__Problem description__. Render the listing as a Markdown table with columns "Row" and "Text", numbering each row and leaving out blank lines. Start with the line that contains "is (1681, 1228)." and go through the line that contains "The image size", including both of those lines.

======

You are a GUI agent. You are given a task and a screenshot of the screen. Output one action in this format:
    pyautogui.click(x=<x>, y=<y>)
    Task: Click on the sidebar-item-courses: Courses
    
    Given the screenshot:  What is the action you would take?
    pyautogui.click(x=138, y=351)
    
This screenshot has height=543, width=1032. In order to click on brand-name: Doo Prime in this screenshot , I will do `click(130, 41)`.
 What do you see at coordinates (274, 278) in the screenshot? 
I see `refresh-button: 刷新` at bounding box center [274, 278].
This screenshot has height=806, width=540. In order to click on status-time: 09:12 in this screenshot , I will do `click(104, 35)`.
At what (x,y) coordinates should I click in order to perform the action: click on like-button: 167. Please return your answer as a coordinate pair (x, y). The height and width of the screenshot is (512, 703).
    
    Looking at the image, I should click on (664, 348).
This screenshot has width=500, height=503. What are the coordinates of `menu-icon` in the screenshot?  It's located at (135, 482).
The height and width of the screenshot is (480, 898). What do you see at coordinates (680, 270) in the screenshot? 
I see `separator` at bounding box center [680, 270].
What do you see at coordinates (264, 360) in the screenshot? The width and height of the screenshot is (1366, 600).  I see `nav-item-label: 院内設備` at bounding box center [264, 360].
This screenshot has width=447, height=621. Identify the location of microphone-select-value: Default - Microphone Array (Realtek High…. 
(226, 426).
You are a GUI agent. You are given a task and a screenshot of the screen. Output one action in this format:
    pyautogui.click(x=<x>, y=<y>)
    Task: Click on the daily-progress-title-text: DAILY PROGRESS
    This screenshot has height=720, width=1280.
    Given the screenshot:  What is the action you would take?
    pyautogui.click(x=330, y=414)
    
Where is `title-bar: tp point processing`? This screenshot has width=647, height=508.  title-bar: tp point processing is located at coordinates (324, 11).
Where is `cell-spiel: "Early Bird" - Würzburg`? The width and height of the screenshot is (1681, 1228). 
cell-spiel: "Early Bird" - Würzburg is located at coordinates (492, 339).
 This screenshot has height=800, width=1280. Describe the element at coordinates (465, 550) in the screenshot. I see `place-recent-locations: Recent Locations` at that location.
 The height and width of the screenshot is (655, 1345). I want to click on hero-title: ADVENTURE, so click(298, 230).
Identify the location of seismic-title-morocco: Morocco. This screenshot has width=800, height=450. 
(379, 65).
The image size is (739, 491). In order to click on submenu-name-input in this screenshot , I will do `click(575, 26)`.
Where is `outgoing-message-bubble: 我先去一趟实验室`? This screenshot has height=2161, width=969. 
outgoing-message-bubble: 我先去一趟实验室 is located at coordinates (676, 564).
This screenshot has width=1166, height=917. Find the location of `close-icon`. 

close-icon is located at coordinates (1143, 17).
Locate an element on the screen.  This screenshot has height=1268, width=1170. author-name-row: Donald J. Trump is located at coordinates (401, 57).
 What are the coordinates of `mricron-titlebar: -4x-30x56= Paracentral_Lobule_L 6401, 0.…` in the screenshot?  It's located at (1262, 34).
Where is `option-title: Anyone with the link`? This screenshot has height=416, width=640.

======

__Expected answer__.
| Row | Text |
|---|---|
| 1 | Where is `cell-spiel: "Early Bird" - Würzburg`? The width and height of the screenshot is (1681, 1228).  |
| 2 | cell-spiel: "Early Bird" - Würzburg is located at coordinates (492, 339). |
| 3 |  This screenshot has height=800, width=1280. Describe the element at coordinates (465, 550) in the screenshot. I see `place-recent-locations: Recent Locations` at that location. |
| 4 |  The height and width of the screenshot is (655, 1345). I want to click on hero-title: ADVENTURE, so click(298, 230). |
| 5 | Identify the location of seismic-title-morocco: Morocco. This screenshot has width=800, height=450.  |
| 6 | (379, 65). |
| 7 | The image size is (739, 491). In order to click on submenu-name-input in this screenshot , I will do `click(575, 26)`. |